Ich würde gern Alternativen schaffen, daran denke ich noch herum. Auch, weil ich mich derzeit körperlich so erschöpft und schwach fühle. Ich schleppe wohl irgendeinen Infekt mit mir herum. Manchmal denke ich derzeit auch, dass ich vielleicht richtig schlimm krank bin, als Quittung, sozusagen. Krebs, oder sowas. Irgendwas in mir ist wohl überzeugt, dass mein getrinke und gebrauche genau jetzt Tribut zollt.
Um Gewissheit zu bekommen habe ich einen Termin beim Hausarzt vereinbart- zum Glück ist der noch etwas hin.

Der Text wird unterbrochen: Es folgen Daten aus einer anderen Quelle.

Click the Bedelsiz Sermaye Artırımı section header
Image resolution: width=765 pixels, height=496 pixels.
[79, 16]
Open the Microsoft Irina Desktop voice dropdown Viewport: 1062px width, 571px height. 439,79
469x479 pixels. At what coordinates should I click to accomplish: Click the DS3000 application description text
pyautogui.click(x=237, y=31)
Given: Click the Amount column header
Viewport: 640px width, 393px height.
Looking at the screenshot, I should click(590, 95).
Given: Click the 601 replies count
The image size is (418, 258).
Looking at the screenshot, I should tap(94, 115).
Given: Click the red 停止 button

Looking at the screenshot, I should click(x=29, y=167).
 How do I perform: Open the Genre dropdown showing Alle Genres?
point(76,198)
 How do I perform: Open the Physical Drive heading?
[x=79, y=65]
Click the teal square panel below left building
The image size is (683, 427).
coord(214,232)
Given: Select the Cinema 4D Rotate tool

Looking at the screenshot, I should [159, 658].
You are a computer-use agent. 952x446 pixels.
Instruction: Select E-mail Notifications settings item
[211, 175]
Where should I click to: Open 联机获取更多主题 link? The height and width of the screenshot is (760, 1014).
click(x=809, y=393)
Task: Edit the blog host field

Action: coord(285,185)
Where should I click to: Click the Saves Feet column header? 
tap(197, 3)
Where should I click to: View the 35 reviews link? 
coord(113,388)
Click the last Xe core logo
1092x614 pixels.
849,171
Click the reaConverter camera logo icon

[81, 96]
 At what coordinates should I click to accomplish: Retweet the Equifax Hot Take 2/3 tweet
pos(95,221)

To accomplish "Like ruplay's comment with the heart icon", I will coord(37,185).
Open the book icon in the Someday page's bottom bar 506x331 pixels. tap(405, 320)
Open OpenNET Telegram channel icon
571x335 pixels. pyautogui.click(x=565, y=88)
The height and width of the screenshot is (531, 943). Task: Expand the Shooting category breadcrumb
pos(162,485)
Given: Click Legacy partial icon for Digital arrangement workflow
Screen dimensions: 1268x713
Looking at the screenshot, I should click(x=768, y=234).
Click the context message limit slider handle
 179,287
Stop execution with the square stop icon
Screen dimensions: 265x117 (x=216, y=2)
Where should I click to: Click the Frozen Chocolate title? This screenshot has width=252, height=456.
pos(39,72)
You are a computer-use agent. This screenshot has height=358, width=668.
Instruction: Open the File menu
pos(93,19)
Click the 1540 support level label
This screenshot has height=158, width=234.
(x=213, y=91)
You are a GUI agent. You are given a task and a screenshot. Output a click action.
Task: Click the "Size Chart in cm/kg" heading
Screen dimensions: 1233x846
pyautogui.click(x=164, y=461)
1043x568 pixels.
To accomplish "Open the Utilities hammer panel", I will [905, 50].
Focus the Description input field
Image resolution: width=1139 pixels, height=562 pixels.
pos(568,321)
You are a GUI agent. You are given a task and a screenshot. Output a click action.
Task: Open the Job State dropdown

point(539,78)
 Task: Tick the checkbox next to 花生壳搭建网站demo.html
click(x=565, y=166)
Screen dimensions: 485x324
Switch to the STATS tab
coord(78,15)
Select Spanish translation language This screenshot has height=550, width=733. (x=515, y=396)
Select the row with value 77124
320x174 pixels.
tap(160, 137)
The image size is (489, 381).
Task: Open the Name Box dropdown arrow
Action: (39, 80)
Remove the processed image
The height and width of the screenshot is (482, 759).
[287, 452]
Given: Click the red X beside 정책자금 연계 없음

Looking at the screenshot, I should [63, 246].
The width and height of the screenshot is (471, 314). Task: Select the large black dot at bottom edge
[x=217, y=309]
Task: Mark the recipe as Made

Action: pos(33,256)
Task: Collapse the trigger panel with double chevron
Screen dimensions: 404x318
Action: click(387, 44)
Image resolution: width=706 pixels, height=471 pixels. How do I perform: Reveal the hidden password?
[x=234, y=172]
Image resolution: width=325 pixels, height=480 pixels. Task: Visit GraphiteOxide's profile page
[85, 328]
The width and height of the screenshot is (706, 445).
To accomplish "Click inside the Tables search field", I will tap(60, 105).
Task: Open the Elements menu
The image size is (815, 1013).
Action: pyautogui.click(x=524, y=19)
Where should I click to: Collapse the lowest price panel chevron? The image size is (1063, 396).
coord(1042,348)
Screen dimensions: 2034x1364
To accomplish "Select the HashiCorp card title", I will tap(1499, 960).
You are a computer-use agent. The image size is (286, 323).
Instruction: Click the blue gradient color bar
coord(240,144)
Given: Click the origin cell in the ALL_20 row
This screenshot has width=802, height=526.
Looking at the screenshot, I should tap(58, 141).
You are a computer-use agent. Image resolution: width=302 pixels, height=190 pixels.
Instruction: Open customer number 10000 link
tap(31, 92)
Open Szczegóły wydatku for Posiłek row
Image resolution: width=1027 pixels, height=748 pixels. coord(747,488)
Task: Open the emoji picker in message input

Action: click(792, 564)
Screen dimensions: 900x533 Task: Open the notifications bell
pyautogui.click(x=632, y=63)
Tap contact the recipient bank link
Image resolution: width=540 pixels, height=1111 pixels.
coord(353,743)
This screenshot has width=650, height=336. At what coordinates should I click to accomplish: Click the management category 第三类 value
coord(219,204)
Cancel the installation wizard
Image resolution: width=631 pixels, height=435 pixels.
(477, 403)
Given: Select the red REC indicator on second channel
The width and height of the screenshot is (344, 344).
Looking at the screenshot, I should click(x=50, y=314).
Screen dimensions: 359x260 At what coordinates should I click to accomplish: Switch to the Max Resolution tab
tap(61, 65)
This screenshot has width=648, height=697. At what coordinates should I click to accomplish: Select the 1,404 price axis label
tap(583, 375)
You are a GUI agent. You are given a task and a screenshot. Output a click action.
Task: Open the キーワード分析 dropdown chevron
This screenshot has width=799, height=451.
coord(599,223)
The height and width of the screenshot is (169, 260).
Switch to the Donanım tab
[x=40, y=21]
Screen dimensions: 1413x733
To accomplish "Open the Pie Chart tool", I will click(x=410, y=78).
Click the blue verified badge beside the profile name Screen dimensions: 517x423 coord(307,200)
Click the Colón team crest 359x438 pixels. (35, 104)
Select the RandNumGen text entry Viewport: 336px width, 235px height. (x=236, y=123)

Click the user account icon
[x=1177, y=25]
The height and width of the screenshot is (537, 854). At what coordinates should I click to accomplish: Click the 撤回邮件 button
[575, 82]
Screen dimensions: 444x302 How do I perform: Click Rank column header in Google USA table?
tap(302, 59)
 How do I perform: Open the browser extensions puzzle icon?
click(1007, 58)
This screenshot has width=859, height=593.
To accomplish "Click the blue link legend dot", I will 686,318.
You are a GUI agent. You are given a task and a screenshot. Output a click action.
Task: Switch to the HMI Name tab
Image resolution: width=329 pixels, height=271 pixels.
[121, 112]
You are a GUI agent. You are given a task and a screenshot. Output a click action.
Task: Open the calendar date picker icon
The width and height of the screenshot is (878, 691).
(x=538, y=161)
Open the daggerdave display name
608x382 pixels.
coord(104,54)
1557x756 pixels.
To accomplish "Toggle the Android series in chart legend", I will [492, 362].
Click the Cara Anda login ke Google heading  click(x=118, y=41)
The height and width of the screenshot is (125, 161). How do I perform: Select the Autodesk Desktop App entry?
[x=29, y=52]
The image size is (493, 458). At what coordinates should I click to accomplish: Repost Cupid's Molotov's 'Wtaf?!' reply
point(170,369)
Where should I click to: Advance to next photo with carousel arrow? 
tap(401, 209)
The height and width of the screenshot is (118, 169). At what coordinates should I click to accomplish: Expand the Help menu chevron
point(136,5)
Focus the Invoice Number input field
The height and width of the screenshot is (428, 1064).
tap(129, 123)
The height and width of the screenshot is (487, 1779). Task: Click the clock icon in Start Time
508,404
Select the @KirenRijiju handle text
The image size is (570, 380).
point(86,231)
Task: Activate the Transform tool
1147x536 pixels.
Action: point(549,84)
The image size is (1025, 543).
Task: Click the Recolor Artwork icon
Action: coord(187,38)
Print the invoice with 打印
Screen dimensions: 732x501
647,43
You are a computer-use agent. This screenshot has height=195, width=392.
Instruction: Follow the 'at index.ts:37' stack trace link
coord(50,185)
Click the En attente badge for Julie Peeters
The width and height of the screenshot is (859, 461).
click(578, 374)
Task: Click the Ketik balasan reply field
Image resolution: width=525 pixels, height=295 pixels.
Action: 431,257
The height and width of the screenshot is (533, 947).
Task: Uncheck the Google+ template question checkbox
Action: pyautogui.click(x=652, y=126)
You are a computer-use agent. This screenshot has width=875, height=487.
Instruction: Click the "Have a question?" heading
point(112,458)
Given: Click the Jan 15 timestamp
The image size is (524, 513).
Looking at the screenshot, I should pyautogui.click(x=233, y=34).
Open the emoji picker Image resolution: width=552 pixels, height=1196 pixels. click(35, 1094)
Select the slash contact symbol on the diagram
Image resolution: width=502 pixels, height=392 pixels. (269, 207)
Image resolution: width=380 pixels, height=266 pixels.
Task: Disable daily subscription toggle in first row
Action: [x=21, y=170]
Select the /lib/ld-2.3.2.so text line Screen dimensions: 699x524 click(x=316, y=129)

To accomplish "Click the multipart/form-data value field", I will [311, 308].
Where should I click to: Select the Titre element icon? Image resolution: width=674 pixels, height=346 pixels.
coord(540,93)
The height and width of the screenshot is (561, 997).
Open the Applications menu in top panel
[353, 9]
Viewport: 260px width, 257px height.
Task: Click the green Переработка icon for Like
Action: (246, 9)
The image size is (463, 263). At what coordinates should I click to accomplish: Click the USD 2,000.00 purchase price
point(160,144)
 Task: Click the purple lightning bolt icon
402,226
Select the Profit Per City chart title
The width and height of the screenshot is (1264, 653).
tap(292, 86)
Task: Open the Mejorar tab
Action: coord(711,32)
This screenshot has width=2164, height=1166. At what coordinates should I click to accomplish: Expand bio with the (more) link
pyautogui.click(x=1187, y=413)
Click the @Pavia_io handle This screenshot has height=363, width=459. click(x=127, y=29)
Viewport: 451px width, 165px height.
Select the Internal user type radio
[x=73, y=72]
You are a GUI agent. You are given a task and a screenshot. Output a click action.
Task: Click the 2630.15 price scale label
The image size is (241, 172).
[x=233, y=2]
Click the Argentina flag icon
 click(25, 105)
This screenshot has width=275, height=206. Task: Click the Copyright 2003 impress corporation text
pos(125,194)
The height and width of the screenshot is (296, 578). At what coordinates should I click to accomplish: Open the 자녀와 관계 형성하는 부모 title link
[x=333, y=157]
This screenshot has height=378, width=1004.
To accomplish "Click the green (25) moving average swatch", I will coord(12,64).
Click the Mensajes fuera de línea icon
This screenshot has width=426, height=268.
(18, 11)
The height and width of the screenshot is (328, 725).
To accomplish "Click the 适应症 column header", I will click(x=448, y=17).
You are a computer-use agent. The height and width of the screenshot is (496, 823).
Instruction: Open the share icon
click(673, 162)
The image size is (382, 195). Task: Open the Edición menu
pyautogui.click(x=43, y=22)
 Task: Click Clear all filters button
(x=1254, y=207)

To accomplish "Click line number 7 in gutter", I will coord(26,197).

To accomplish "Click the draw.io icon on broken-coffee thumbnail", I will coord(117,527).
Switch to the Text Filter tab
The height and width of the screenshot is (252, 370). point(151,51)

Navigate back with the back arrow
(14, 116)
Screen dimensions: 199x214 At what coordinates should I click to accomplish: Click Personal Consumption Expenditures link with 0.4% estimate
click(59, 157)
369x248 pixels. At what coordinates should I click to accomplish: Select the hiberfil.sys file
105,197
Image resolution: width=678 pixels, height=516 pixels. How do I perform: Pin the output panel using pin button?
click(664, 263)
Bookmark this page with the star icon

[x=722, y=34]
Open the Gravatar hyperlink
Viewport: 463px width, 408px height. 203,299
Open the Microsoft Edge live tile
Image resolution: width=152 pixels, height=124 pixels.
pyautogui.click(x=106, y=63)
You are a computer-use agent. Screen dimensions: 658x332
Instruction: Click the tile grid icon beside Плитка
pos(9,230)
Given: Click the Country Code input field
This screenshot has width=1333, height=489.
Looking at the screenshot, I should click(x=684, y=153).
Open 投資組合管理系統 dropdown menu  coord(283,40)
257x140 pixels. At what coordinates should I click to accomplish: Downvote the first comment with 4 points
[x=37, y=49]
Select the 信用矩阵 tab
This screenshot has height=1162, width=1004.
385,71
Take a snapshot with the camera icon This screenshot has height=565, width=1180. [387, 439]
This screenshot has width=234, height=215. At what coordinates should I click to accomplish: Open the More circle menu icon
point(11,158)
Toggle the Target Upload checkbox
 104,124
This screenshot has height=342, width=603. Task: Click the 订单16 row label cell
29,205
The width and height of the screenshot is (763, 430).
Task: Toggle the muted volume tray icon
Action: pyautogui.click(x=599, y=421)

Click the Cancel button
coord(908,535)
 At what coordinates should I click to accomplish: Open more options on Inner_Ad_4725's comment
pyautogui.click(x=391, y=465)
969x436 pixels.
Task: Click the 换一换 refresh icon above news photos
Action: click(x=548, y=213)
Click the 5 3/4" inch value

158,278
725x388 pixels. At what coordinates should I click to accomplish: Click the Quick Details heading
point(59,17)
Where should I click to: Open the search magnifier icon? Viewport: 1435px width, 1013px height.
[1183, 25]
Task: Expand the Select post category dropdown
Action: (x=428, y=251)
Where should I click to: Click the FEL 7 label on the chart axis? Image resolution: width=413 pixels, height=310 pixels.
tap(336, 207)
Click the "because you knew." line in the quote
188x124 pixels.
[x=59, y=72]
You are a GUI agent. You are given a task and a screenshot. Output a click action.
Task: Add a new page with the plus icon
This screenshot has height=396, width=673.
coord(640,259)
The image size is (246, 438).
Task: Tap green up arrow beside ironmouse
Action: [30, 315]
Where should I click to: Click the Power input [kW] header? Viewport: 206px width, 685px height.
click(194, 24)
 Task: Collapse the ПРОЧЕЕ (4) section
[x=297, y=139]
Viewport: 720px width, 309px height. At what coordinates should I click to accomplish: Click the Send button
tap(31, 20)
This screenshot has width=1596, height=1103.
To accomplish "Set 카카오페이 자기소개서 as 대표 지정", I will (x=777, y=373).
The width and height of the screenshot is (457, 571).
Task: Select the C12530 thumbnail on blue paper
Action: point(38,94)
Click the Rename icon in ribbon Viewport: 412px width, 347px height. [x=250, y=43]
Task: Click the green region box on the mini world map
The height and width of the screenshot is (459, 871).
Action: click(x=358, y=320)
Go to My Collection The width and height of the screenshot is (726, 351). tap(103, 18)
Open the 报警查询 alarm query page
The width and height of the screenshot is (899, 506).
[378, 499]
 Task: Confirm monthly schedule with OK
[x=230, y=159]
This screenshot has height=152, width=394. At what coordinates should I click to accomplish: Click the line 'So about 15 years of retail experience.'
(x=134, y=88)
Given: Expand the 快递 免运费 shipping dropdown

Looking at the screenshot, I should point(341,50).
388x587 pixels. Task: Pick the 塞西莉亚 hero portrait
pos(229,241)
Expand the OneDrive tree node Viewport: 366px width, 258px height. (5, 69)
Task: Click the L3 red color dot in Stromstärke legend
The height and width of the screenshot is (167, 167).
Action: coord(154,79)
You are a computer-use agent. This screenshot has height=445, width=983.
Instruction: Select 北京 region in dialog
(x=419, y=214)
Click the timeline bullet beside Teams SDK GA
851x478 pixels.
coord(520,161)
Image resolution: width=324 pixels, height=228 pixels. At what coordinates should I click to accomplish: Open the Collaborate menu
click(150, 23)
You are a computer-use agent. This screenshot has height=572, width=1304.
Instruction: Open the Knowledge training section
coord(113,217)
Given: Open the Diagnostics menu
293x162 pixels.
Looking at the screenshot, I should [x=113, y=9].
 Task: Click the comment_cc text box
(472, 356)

Naja, wenn ich mich bis dahin besser fühle und ich Klarheit über meinen körperlichen Zustand habe, will ich mich dieser Sache jedenfalls annehmen und wieder zum Sport gehen. Oder sonst irgendwo Anschluss finden. Da habe ich noch nicht viele Ideen…
Auch, weil ich noch nie richtige Hobbys hatte. Gefühlt ging es, auch vor dem trinken schon, einfach vor allem ums überleben, wegen meinen Panikattacken und der schwärze, die ich so mit mir rum schleppe.
Ich sehe aber ein, wie wichtig diese Bausteine sind- eben nicht „einfach“ nur nicht mehr trinken.
Deine Beispiel, die Schilderung über die Rückmeldung deines Hausarztes und was ein Teil von dir daraus machen wollte, die habe ich SO SEHR gefühlt!!!
Das kenne ich! Mir fallen da auch viele Beispiele ein, aber deins ist heftig. So eindrucksvoll. Für die Sucht ein stark erlaubnisgebender Auslöser!
(Über den Arzt denke ich an das Zitat aus der bibel „denn sie wissen nicht, was sie tun!“ 🙈 Wie gut, dass DU es wusstest, Gott sei Dank!!!!)
Hast du auf etwas zurückgegriffen, was dich in dem Moment zuhause, nach dem Arztbesuch, gestärkt hat? Oder hast du das ganz allein in dir gefunden, die eigene Klarheit und Wahrheit darüber?